- [EXERCISE AIM]:
Only the lines below from the one containing "The width and height of the screenshot is (788, 518)." to the one containing "The width and height of the screenshot is (1078, 564)." should be repeated, both included and unchanged.

Saved entries
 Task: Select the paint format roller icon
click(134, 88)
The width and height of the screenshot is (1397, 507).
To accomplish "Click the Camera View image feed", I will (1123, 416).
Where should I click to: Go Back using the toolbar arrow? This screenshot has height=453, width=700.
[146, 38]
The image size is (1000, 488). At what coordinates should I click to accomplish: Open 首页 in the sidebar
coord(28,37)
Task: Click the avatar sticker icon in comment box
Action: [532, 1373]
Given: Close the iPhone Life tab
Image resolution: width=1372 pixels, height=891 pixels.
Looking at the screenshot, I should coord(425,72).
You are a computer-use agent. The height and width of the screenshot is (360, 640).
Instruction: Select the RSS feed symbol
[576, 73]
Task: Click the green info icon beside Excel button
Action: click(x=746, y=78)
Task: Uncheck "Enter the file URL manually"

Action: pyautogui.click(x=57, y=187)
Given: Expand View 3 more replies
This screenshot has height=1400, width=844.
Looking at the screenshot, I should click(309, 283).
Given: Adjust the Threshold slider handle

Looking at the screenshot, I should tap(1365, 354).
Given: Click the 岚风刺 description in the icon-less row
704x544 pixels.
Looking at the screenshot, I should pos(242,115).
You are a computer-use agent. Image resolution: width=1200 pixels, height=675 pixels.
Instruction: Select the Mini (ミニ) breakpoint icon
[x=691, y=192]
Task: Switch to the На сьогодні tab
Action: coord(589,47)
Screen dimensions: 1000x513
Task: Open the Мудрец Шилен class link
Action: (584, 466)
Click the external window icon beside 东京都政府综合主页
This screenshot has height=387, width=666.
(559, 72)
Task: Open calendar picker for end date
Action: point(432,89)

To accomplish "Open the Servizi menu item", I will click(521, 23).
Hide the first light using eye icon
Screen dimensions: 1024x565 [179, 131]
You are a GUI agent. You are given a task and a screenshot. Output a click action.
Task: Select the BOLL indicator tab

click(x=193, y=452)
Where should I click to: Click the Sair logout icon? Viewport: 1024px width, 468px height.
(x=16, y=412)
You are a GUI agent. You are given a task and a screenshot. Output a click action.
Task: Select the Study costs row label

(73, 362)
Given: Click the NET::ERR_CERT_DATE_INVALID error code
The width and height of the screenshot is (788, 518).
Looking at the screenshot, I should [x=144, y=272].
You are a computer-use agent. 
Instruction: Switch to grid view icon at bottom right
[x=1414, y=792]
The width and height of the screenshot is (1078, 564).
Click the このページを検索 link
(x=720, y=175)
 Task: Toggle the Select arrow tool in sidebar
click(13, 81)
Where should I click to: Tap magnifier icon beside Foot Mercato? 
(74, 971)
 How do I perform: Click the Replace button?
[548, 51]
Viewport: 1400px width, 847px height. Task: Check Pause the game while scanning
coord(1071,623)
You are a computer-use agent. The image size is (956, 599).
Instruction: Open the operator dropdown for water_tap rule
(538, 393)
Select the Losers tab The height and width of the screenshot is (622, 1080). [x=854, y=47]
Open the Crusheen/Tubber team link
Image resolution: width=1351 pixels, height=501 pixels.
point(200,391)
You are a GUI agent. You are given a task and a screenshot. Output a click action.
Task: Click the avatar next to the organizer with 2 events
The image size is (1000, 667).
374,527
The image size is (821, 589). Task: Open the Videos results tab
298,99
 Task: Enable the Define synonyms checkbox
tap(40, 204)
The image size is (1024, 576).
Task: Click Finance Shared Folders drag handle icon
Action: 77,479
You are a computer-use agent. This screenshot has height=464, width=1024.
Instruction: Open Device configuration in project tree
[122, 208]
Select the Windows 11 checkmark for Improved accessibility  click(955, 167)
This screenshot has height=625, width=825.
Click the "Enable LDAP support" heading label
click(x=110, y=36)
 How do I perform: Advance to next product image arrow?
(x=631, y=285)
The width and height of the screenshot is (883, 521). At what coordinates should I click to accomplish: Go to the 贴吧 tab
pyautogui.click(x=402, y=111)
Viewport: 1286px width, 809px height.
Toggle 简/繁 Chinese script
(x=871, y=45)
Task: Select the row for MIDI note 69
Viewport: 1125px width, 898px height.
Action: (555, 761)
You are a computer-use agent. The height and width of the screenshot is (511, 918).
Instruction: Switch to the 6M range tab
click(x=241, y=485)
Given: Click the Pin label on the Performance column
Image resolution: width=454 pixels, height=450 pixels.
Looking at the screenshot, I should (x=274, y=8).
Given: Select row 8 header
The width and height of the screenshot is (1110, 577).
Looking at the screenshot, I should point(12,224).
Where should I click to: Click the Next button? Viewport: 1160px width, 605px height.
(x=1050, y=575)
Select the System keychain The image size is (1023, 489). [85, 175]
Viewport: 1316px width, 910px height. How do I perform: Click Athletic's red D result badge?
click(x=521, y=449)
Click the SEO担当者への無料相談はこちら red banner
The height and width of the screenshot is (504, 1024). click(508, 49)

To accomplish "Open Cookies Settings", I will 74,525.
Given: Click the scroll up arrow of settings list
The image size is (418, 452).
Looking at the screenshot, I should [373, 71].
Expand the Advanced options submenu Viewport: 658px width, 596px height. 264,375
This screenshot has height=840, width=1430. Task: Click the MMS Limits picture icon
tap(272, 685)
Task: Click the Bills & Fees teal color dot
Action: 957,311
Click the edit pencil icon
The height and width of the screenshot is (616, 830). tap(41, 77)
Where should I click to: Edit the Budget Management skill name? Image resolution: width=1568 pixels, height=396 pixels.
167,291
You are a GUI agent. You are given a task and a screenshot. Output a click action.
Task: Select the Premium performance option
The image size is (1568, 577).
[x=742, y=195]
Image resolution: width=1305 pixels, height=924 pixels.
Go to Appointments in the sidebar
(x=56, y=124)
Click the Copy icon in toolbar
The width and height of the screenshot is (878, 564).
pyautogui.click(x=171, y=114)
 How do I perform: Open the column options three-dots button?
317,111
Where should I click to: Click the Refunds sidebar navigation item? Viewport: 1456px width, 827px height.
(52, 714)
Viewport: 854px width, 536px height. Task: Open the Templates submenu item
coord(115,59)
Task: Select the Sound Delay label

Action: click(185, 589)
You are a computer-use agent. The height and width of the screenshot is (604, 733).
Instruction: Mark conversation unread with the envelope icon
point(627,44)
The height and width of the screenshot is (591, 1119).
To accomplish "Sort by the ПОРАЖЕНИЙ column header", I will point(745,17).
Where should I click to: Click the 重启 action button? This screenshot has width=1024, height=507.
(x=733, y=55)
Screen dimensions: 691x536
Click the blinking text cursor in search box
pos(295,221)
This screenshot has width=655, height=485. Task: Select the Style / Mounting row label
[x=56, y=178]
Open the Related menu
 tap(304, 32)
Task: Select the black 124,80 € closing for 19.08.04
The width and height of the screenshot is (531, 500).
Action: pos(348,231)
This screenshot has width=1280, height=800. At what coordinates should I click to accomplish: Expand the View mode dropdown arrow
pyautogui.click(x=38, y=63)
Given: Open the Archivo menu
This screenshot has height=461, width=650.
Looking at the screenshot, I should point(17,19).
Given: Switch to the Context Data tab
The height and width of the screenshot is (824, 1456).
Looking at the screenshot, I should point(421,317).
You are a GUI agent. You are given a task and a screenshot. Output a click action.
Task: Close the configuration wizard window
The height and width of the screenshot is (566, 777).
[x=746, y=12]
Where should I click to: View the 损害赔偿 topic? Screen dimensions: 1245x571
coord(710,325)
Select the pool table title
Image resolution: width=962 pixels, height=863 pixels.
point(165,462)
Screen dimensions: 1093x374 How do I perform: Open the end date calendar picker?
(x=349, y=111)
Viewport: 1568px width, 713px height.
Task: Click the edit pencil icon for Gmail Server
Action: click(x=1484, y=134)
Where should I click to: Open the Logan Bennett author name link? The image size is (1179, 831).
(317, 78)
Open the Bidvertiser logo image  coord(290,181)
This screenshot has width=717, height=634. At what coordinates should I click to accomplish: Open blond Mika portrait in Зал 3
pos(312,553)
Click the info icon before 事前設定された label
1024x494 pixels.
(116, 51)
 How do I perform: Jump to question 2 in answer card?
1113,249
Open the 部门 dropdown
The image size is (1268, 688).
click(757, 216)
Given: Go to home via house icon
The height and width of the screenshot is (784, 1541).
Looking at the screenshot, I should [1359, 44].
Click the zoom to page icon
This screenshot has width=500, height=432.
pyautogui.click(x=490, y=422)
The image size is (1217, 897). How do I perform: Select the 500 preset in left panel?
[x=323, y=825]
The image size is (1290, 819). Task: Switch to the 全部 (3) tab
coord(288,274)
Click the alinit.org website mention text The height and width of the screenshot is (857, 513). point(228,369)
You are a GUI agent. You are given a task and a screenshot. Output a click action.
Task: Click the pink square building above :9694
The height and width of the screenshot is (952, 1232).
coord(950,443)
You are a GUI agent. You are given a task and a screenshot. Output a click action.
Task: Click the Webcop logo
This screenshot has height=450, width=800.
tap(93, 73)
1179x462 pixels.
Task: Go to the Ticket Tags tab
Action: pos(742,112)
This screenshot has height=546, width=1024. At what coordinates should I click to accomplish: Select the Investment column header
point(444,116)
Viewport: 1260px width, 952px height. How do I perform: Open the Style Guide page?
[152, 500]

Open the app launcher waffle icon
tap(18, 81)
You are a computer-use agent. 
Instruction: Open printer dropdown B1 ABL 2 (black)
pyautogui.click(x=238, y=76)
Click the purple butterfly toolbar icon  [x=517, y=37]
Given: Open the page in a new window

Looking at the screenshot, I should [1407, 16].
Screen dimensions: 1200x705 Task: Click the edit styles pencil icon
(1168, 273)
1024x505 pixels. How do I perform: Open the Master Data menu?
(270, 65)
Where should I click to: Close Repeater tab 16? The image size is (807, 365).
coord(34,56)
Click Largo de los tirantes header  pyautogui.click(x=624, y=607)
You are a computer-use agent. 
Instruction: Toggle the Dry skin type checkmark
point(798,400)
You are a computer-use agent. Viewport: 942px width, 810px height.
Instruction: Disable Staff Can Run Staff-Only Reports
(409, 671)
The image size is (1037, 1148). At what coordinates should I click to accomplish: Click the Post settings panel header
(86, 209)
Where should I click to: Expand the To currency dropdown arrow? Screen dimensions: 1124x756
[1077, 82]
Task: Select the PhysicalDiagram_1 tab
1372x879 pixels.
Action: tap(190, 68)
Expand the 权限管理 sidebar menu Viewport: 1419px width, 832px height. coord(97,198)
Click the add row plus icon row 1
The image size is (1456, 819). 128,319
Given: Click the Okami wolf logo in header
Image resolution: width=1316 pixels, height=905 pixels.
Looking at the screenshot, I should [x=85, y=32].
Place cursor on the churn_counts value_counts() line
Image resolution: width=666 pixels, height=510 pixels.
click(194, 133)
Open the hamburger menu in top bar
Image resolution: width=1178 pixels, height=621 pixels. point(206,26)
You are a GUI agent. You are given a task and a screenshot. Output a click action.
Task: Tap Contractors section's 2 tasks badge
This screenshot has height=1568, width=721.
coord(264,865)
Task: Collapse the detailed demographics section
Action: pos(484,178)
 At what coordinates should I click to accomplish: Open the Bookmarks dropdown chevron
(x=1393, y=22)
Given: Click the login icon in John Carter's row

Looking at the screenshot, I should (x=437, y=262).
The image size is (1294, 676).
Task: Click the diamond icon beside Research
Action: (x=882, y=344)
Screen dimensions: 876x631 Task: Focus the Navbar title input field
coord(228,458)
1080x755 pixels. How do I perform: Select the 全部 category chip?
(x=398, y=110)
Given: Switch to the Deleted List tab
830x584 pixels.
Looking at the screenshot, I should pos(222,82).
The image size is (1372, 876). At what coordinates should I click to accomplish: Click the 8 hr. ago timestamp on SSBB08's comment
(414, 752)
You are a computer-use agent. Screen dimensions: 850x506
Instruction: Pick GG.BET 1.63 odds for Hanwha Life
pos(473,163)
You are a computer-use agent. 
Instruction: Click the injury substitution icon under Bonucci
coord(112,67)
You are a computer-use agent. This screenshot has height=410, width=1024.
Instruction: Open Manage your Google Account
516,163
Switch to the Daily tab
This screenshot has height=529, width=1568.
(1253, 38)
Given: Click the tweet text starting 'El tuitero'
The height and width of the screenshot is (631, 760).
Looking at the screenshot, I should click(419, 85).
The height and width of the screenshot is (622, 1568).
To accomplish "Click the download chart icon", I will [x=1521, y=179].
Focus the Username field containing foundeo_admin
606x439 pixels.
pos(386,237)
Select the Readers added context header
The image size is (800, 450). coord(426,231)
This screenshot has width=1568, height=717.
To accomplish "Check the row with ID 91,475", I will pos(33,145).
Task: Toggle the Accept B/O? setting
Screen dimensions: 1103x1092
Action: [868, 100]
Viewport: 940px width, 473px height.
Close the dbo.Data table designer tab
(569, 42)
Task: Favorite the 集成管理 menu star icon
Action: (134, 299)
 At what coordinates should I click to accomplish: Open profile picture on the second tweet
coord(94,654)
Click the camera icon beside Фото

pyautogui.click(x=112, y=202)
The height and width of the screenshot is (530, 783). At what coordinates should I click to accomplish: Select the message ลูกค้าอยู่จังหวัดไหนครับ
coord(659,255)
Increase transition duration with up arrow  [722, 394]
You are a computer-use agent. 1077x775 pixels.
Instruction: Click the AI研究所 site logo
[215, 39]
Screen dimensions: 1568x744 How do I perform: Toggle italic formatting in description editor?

- [THE COMPLETED TASK]:
The width and height of the screenshot is (788, 518).
Looking at the screenshot, I should [x=144, y=272].
You are a computer-use agent. 
Instruction: Switch to grid view icon at bottom right
[x=1414, y=792]
The width and height of the screenshot is (1078, 564).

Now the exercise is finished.